(Beginning of Given records)

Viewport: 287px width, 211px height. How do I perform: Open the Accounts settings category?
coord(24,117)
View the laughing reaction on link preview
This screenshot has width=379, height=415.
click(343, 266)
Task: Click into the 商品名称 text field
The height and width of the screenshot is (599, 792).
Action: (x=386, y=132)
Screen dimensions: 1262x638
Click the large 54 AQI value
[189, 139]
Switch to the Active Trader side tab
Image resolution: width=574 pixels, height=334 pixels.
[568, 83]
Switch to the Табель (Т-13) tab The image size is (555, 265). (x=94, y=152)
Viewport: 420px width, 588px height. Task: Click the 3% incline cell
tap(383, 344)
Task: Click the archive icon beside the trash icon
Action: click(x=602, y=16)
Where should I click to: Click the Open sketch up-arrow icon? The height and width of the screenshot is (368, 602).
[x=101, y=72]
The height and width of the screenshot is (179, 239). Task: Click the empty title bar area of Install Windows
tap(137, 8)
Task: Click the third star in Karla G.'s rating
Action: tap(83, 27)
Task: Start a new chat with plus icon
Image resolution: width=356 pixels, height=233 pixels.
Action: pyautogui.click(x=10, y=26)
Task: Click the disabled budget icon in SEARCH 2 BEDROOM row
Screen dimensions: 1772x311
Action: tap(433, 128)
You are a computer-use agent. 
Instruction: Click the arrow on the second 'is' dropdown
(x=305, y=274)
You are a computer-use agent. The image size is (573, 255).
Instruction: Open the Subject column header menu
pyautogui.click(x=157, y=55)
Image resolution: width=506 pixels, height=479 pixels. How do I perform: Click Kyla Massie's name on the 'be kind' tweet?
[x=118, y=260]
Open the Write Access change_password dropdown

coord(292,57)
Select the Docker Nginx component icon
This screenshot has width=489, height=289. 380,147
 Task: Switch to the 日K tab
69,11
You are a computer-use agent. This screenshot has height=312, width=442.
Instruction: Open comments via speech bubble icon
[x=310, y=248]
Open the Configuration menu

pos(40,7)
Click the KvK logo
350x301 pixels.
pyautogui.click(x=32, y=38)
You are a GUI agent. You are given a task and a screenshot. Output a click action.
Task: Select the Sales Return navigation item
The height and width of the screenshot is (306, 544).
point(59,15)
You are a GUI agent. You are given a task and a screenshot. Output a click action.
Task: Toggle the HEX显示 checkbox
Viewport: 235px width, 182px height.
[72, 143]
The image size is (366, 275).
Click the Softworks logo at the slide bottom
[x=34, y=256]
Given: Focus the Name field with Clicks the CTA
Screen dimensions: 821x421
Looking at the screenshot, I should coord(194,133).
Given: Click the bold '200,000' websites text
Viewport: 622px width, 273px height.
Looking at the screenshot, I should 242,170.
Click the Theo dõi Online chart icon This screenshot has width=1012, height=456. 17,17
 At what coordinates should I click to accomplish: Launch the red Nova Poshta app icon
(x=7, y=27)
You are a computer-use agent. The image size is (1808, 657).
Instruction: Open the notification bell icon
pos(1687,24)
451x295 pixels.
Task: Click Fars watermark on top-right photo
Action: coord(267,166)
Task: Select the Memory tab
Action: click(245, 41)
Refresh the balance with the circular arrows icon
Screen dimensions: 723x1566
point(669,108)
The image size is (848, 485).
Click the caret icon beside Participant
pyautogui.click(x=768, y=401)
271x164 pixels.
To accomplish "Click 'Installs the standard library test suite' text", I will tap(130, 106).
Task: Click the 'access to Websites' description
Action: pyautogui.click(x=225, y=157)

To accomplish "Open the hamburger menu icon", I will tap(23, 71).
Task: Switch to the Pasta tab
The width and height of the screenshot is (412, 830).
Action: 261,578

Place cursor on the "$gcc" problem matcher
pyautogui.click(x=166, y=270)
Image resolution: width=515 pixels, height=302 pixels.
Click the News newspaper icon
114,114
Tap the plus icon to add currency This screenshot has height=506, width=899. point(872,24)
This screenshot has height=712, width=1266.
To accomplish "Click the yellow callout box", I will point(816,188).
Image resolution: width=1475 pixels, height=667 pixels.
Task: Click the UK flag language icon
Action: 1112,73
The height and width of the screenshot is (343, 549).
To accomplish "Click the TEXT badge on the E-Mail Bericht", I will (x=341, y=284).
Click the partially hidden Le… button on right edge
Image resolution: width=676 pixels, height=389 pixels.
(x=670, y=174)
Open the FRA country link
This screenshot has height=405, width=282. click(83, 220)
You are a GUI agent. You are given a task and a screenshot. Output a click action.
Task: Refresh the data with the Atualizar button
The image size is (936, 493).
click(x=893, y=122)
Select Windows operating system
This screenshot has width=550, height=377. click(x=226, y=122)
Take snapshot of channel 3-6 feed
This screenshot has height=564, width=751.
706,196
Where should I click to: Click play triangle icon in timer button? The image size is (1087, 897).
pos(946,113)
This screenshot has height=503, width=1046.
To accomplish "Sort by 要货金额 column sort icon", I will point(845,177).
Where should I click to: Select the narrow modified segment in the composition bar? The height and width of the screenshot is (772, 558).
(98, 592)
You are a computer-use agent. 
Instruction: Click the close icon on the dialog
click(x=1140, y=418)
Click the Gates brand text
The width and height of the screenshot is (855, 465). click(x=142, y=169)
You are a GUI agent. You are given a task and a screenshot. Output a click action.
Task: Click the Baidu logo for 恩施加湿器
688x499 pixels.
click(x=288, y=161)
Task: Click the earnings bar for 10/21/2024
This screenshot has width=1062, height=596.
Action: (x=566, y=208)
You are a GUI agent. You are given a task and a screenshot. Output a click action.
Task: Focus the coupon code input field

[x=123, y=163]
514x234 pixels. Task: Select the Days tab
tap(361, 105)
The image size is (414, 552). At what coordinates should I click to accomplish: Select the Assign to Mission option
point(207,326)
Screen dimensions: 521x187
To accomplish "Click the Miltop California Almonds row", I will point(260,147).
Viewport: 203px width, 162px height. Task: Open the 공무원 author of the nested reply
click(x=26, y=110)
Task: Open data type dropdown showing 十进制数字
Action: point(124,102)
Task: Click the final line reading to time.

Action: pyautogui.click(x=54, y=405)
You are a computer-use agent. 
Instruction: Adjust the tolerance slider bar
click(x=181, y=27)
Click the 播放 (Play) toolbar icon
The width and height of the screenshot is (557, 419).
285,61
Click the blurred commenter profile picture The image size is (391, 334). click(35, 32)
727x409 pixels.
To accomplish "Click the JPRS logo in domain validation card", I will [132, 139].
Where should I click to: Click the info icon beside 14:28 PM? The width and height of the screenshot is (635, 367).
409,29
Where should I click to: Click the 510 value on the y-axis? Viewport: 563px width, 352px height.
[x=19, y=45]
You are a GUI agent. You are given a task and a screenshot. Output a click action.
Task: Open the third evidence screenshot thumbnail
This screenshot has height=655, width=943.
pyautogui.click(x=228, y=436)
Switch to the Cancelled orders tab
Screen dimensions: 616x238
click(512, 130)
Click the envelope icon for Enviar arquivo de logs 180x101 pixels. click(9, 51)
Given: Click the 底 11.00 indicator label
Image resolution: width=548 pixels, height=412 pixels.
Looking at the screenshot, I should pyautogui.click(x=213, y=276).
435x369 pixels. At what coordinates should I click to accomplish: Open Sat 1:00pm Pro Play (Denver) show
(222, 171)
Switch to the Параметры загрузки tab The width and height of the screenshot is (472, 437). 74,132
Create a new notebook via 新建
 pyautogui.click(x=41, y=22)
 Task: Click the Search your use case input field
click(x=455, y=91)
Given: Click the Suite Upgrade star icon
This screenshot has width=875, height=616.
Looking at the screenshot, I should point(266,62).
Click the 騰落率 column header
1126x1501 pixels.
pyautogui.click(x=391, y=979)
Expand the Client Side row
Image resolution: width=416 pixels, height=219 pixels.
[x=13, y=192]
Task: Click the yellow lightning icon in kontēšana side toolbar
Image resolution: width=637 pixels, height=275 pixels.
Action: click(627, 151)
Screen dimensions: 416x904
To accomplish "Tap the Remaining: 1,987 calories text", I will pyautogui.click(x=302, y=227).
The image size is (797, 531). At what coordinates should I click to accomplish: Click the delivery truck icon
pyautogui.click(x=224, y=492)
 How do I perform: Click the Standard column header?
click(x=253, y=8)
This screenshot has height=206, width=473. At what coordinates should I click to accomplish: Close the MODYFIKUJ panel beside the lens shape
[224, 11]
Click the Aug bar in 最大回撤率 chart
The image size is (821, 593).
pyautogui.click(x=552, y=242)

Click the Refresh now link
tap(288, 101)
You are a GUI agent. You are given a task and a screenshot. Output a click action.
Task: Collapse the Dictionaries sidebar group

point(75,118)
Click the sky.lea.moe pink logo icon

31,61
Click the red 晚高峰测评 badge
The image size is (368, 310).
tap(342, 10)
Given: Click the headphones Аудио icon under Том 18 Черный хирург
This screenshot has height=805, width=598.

(End of Given records)

| Instructions for the task |
Please transcribe only the lines in the records above running from the line that has "Task: Switch to the 日K tab" through the line that has "Given: Click the bold '200,000' websites text", both included, exactly as they appear.

| Output of the task |
 Task: Switch to the 日K tab
69,11
You are a computer-use agent. This screenshot has height=312, width=442.
Instruction: Open comments via speech bubble icon
[x=310, y=248]
Open the Configuration menu

pos(40,7)
Click the KvK logo
350x301 pixels.
pyautogui.click(x=32, y=38)
You are a GUI agent. You are given a task and a screenshot. Output a click action.
Task: Select the Sales Return navigation item
The height and width of the screenshot is (306, 544).
point(59,15)
You are a GUI agent. You are given a task and a screenshot. Output a click action.
Task: Toggle the HEX显示 checkbox
Viewport: 235px width, 182px height.
[72, 143]
The image size is (366, 275).
Click the Softworks logo at the slide bottom
[x=34, y=256]
Given: Focus the Name field with Clicks the CTA
Screen dimensions: 821x421
Looking at the screenshot, I should coord(194,133).
Given: Click the bold '200,000' websites text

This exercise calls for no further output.